WHAT THE TASK REQUIRES — Range to output from the entries below: the line containing "The height and width of the screenshot is (700, 1060)." through the line containing "has width=865, height=379.". Set it down exactly, ends included, nothing else.

DATA —
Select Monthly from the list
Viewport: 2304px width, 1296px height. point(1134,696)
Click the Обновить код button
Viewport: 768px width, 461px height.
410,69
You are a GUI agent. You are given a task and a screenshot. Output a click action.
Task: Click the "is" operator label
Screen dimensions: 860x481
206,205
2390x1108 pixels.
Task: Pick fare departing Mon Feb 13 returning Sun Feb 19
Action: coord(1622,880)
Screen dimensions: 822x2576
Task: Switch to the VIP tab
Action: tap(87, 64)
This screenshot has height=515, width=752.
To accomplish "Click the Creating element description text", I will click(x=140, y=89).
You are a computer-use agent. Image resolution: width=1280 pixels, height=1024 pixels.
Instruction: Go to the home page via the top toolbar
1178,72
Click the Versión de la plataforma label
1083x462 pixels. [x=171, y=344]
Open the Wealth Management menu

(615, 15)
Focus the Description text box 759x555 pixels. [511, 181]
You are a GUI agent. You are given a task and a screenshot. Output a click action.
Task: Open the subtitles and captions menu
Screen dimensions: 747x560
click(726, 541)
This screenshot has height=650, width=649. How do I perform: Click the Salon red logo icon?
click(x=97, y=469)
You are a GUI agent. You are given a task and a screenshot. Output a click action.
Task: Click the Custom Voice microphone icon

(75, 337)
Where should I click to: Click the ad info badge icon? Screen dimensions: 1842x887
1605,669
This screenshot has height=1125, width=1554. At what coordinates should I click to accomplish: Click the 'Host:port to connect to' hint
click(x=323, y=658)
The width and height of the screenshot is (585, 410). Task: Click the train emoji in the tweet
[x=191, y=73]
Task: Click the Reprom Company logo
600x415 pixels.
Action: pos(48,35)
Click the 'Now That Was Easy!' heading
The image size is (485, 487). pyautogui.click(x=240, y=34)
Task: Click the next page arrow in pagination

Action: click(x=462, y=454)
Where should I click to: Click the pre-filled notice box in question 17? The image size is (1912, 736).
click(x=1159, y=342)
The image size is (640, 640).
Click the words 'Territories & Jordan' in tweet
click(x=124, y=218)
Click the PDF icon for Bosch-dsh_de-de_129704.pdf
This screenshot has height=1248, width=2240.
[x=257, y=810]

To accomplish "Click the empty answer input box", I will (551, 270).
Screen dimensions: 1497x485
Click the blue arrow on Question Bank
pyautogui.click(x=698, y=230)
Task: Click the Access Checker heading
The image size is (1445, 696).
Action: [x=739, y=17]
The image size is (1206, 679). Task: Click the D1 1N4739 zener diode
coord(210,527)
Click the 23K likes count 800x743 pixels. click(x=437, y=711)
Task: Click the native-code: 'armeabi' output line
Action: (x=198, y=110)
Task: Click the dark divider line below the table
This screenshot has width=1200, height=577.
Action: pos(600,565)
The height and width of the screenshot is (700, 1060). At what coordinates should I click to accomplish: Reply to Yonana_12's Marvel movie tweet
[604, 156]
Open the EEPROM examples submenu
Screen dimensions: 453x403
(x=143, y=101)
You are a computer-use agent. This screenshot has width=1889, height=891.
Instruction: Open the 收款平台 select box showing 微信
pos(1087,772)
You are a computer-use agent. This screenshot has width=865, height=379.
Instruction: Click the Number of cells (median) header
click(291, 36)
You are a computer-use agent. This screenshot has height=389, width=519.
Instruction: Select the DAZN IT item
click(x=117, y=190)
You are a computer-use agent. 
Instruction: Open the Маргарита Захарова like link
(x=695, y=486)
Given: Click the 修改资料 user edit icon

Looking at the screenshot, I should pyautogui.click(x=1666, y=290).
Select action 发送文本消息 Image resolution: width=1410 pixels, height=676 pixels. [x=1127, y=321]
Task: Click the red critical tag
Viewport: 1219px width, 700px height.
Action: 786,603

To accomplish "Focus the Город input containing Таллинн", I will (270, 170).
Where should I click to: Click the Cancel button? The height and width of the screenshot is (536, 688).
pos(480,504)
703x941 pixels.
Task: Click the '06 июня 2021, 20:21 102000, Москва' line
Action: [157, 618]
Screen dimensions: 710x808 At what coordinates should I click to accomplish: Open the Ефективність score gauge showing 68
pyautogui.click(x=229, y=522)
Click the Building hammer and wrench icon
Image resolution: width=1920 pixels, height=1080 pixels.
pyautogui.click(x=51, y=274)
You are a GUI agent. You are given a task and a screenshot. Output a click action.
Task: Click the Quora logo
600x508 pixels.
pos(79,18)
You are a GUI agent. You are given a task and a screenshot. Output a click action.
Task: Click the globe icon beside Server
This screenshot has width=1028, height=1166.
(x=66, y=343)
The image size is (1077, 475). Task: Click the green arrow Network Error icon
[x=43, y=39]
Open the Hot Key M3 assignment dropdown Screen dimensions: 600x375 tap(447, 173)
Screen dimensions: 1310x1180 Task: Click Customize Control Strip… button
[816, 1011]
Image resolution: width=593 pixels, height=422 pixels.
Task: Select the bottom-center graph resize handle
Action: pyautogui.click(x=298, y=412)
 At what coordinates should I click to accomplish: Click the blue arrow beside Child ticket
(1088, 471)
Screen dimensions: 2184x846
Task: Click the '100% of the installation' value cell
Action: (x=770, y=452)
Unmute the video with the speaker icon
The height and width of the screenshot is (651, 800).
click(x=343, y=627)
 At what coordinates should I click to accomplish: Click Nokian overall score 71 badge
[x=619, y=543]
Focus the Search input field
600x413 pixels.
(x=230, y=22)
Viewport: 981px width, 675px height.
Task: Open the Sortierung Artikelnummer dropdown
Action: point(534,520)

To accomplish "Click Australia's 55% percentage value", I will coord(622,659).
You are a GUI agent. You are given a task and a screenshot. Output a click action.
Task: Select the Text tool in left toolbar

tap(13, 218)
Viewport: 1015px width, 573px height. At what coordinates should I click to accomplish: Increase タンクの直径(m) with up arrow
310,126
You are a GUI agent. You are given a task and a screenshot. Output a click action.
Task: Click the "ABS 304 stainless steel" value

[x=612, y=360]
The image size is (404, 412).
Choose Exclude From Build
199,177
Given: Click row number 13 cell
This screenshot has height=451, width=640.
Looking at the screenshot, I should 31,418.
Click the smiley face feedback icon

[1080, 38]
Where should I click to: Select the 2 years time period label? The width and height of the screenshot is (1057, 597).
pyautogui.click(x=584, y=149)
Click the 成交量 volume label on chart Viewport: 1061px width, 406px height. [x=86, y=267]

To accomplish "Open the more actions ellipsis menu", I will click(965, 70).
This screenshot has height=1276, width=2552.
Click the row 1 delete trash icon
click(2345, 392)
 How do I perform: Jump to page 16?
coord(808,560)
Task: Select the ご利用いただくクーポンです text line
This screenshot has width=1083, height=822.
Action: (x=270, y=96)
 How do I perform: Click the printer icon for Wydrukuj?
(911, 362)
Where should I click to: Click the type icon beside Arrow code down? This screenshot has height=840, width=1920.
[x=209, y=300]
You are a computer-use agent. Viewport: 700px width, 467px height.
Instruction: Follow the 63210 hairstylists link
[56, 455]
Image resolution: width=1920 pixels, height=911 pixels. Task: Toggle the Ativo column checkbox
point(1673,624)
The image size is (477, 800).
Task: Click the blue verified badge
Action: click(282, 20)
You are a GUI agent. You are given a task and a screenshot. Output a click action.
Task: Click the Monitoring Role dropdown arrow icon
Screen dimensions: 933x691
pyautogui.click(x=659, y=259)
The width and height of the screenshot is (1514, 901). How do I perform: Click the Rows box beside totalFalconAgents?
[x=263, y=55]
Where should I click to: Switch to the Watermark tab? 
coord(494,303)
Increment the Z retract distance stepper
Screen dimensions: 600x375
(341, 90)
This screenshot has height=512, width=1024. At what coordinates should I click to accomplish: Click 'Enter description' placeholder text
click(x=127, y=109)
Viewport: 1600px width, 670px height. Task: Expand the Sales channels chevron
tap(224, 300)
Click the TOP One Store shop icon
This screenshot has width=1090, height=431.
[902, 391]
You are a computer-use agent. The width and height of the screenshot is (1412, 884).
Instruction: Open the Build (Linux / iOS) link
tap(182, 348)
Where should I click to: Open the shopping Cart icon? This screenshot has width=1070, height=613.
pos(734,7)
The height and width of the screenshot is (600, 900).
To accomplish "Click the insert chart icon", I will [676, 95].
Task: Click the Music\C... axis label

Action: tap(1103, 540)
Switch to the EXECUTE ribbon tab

ANSWER TO THE EXERCISE —
The height and width of the screenshot is (700, 1060). At what coordinates should I click to accomplish: Reply to Yonana_12's Marvel movie tweet
[604, 156]
Open the EEPROM examples submenu
Screen dimensions: 453x403
(x=143, y=101)
You are a computer-use agent. This screenshot has width=1889, height=891.
Instruction: Open the 收款平台 select box showing 微信
pos(1087,772)
You are a computer-use agent. This screenshot has width=865, height=379.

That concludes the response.